● AIM OF THE EXERCISE: Scan the data below for the string "Choose". Show every line where it turns up.

Saved entries

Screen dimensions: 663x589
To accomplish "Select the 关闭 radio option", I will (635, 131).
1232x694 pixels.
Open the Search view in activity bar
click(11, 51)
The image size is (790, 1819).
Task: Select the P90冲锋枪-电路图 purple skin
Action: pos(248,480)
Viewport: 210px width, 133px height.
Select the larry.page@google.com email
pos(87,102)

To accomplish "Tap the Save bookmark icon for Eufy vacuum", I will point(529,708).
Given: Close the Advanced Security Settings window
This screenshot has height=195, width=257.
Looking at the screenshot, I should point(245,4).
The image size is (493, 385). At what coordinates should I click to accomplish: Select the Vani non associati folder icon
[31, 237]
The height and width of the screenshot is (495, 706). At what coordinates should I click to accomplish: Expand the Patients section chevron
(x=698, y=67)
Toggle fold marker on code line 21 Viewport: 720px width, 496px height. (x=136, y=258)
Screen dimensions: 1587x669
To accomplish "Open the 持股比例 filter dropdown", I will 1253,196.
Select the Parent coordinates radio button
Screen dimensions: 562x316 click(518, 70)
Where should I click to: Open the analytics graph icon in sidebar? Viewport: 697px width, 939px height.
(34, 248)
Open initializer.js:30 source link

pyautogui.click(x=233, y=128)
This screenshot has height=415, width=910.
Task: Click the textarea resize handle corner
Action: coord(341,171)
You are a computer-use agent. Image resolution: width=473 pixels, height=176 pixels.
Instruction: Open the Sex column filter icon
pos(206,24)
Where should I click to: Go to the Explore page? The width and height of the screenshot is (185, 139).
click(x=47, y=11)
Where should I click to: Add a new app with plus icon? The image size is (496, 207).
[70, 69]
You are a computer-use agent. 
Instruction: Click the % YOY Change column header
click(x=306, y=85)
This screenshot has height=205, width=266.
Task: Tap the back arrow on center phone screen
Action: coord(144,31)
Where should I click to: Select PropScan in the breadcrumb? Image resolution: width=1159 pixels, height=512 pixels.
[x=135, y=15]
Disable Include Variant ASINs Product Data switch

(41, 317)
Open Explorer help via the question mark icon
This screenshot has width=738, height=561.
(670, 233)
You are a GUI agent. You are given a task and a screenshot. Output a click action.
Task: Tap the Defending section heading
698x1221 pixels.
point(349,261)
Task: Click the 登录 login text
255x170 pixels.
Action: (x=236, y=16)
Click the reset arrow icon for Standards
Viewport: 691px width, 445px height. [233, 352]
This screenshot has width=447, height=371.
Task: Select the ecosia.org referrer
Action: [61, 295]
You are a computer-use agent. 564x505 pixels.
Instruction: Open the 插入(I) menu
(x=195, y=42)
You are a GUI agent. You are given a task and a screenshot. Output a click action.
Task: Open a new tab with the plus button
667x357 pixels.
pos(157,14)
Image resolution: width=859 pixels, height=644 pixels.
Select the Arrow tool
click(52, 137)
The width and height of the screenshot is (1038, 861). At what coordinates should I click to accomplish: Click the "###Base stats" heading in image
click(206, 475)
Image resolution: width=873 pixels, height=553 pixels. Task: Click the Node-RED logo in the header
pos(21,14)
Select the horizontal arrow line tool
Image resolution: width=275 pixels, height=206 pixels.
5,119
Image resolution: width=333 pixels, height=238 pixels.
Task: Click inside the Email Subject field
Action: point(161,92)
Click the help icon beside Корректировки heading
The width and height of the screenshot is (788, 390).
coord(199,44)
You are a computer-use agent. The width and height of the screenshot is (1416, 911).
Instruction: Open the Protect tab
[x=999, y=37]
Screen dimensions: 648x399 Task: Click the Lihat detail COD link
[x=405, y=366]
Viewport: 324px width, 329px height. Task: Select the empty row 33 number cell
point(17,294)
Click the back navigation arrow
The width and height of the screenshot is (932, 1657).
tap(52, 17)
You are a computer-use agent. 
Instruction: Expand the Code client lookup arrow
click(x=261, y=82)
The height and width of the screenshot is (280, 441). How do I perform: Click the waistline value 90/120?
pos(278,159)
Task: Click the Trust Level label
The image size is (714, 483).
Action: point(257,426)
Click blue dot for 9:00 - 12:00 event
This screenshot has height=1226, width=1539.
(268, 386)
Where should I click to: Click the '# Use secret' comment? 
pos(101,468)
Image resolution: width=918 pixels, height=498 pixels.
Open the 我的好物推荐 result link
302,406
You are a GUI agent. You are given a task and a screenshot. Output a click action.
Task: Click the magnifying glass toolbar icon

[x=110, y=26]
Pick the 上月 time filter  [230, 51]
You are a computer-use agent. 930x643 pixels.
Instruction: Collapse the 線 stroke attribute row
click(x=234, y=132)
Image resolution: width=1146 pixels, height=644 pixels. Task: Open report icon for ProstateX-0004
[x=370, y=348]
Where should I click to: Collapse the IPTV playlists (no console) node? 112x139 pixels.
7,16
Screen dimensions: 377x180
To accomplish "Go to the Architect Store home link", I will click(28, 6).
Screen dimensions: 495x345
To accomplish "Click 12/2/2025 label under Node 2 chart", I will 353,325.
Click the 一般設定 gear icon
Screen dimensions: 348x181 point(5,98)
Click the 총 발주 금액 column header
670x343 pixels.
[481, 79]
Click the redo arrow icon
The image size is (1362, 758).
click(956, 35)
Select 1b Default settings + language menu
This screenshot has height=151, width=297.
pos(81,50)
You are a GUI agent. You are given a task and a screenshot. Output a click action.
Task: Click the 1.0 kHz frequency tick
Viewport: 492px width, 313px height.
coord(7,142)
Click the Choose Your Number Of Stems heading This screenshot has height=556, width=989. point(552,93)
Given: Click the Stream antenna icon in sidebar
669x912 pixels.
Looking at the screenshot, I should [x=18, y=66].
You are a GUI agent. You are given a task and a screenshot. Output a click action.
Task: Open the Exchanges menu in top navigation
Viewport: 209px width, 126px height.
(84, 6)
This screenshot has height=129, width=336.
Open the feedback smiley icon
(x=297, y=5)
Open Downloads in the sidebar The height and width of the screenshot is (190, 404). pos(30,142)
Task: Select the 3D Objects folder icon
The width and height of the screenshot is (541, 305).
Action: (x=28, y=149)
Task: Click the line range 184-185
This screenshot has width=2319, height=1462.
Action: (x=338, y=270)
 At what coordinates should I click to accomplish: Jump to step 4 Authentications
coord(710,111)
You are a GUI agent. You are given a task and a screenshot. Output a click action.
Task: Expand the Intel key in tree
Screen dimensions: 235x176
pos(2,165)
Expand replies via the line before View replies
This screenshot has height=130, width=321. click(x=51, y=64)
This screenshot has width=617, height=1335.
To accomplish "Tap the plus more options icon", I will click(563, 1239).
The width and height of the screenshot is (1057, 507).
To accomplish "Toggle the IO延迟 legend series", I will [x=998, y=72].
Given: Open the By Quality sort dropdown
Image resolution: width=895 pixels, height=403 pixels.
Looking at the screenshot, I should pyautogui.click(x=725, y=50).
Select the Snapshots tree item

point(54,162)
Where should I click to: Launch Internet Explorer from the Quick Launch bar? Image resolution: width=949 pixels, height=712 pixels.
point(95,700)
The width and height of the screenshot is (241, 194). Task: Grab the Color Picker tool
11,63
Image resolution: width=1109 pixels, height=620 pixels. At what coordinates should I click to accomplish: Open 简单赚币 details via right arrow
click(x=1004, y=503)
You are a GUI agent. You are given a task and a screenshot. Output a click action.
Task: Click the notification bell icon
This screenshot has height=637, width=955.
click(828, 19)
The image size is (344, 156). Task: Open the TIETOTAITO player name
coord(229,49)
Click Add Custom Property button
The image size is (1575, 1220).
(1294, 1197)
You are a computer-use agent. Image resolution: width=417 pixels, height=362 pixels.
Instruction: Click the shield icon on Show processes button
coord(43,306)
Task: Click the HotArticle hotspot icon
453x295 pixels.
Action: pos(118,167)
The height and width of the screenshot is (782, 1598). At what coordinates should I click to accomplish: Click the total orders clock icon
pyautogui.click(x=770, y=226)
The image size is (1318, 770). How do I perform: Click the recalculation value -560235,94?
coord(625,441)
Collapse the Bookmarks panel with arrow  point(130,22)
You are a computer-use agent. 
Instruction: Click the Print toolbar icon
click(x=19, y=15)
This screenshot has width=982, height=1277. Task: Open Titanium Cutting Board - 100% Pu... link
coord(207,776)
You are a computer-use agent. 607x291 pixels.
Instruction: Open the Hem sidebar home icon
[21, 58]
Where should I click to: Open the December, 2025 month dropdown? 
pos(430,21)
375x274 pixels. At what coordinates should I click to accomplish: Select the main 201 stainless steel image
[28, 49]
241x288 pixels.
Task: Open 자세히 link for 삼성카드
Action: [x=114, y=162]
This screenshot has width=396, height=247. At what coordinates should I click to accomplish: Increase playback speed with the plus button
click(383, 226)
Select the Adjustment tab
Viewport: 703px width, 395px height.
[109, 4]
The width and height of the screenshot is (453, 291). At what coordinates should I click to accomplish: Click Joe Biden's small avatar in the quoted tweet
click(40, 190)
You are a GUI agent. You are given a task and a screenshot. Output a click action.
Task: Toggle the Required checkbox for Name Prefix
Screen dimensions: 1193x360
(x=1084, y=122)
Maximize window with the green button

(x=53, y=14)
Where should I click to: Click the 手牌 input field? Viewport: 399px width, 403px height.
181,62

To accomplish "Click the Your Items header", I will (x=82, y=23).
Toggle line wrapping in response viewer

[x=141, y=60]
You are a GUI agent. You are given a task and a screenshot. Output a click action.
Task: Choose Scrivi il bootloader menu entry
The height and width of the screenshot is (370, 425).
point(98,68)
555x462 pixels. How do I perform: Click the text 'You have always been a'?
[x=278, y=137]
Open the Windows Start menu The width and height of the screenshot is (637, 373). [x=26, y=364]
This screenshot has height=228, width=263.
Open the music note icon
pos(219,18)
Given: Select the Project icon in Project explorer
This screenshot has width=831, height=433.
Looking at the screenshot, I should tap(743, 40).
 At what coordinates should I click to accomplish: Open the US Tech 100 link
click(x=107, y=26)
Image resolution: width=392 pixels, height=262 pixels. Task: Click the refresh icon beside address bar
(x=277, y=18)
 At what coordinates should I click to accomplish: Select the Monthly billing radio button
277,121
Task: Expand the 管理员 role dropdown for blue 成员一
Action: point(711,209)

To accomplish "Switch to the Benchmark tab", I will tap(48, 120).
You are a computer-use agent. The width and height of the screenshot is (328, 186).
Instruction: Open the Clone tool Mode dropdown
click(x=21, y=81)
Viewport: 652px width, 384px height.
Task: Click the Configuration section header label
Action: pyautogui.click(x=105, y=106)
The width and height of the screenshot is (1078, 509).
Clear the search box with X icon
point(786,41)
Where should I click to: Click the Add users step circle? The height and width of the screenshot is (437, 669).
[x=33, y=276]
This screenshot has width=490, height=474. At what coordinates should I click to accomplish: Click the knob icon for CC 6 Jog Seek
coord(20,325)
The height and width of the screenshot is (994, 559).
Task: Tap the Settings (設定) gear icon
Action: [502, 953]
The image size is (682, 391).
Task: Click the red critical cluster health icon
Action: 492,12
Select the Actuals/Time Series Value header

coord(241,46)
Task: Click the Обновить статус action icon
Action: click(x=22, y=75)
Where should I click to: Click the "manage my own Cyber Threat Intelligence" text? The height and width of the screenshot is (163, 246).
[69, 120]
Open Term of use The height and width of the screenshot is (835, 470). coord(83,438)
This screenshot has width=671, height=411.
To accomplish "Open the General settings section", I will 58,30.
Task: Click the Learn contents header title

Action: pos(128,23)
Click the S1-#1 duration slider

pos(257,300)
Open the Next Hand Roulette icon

● EXPECTED OUTPUT:
Click the Choose Your Number Of Stems heading This screenshot has height=556, width=989. point(552,93)
Task: Choose Scrivi il bootloader menu entry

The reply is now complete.